監督のジョシュア・ローガンには“老眼鏡、貸したろか?”という言葉を謹呈します。これは僕の発案ではなく、南海・阪急戦を見に行ったときに阪急の応援団がのたまった言葉です。ついでにケント・ハドリ選手には“見当外れ”との名言がありました。←なにせ観客は外野席を含めても2000人程度ですから、野次がよう聞こえる。

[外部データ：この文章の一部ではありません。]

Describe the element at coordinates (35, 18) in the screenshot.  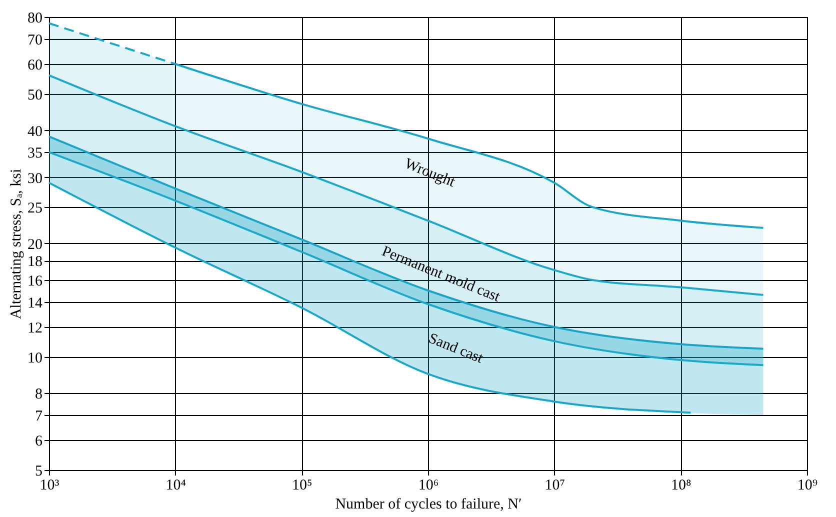
I see `y-tick-label: 80` at that location.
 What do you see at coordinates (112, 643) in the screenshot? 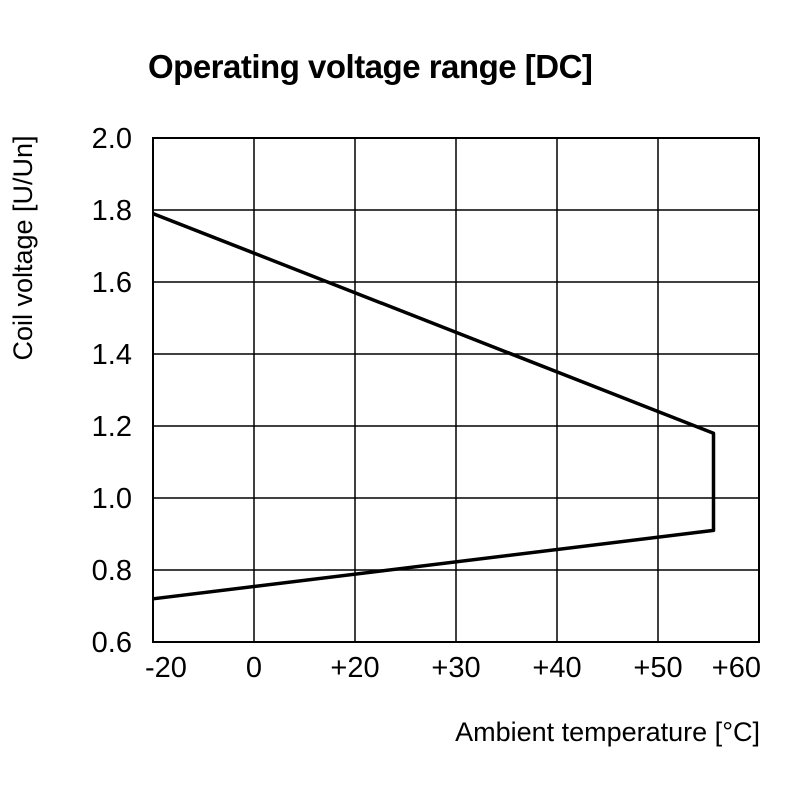
I see `y-tick-label: 0.6` at bounding box center [112, 643].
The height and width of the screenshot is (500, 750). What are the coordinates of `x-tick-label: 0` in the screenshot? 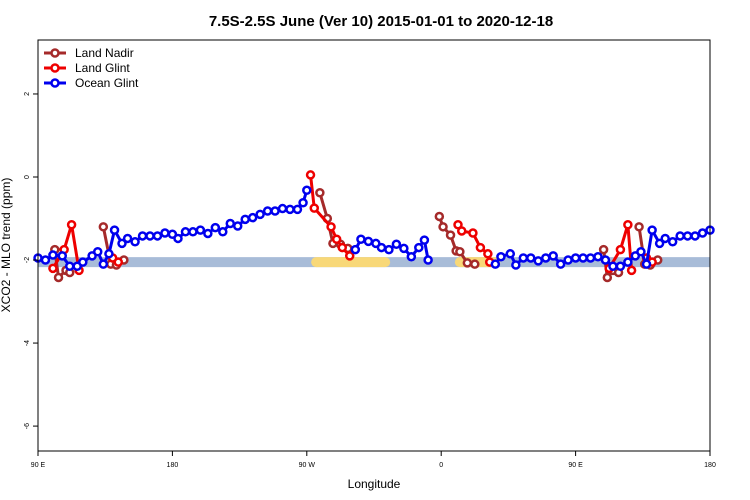 It's located at (441, 466).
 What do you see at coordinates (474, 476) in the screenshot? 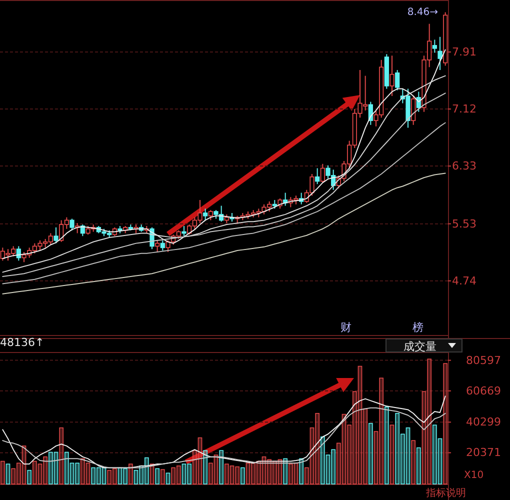
I see `text: X10` at bounding box center [474, 476].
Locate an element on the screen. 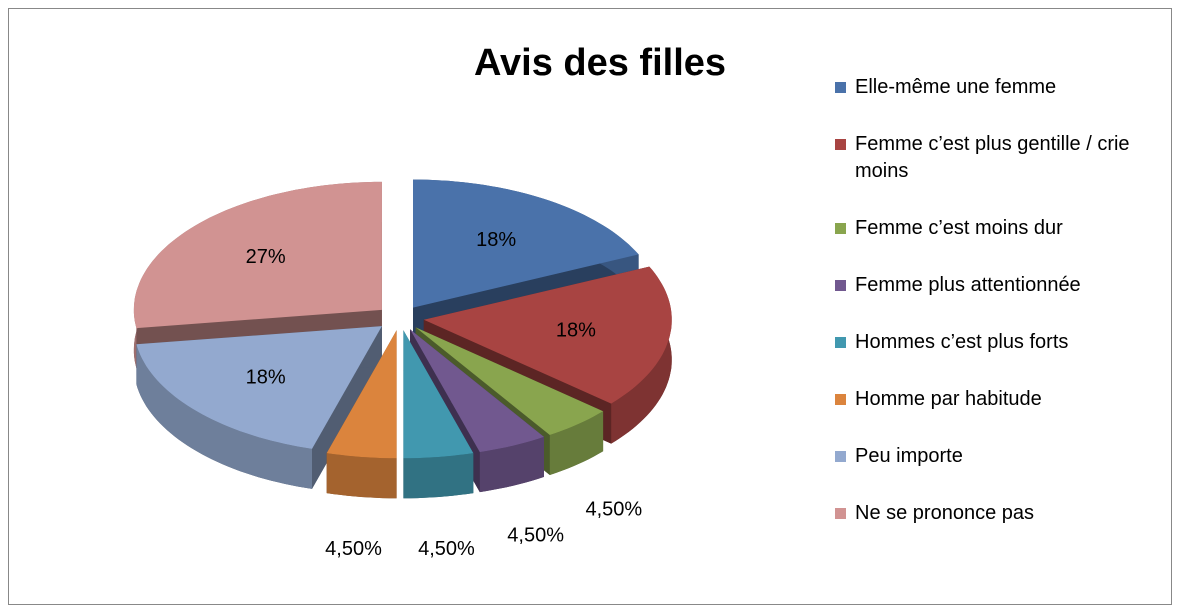 The height and width of the screenshot is (615, 1182). legend-item: Femme c’est moins dur is located at coordinates (1000, 228).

でもって、ラストに6分間のイグジット・ミュージック(終曲)がついていて、2時間44分のランニング・タイムですが、正味は2時間34分でした。←序曲はついてません。カットしたんでしょう。でも公開当時のバージョンでは、イーストウッドやリー・マーヴィンのソロ曲をカットしたらしいけど、それはちゃんとありました。

ということで、70ミリで見なおせるなら別ですが、DVDレベルでこの映画を見るのはお勧めしません。そんな暇があれば、撮影のウィリアム・フレーカーが監督した「モンテ・ウォルシュ」をご覧ください。ジーン・セバーグ(撮影当時30歳!)もいいけど、ジャンヌ・モローの貫禄もええからねぇ。